Description of the task -
Every line from the start of the listing below through the line that contains "The height and width of the screenshot is (173, 179)." is to be reproduced word for word.

■ ■ ■

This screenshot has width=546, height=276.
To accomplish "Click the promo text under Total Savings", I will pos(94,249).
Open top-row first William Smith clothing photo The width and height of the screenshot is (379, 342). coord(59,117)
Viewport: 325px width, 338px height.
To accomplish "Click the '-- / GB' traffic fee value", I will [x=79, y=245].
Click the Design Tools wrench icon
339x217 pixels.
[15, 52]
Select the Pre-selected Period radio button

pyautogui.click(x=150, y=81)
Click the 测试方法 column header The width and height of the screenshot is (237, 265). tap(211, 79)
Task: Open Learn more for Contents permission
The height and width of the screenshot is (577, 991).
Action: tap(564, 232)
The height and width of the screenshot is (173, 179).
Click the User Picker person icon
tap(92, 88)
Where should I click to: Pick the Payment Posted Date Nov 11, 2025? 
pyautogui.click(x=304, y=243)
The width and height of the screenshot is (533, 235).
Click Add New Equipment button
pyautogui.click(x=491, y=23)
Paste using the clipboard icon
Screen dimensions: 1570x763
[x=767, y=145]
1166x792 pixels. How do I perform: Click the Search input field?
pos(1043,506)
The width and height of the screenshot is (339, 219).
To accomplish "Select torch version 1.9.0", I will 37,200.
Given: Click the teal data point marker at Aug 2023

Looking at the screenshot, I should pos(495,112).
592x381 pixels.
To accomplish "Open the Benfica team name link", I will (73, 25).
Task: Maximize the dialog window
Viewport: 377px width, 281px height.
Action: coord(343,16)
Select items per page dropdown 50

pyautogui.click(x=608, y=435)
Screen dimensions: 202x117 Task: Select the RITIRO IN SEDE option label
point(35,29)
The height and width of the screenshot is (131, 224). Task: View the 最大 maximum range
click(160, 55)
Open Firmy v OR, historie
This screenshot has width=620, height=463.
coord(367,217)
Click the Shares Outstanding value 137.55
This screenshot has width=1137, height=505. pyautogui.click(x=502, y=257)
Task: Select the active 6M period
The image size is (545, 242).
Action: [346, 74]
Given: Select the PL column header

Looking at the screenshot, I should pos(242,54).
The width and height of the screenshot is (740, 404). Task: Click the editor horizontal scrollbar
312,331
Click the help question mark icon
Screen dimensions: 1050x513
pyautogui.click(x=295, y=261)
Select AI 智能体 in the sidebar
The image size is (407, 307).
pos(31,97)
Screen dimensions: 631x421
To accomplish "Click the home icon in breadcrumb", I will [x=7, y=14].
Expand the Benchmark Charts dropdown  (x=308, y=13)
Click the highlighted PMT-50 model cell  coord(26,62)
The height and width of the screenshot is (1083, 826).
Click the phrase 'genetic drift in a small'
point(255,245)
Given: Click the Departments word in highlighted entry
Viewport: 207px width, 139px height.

■ ■ ■

Exercise response -
This screenshot has width=546, height=276.
To accomplish "Click the promo text under Total Savings", I will pos(94,249).
Open top-row first William Smith clothing photo The width and height of the screenshot is (379, 342). coord(59,117)
Viewport: 325px width, 338px height.
To accomplish "Click the '-- / GB' traffic fee value", I will [x=79, y=245].
Click the Design Tools wrench icon
339x217 pixels.
[15, 52]
Select the Pre-selected Period radio button

pyautogui.click(x=150, y=81)
Click the 测试方法 column header The width and height of the screenshot is (237, 265). tap(211, 79)
Task: Open Learn more for Contents permission
The height and width of the screenshot is (577, 991).
Action: tap(564, 232)
The height and width of the screenshot is (173, 179).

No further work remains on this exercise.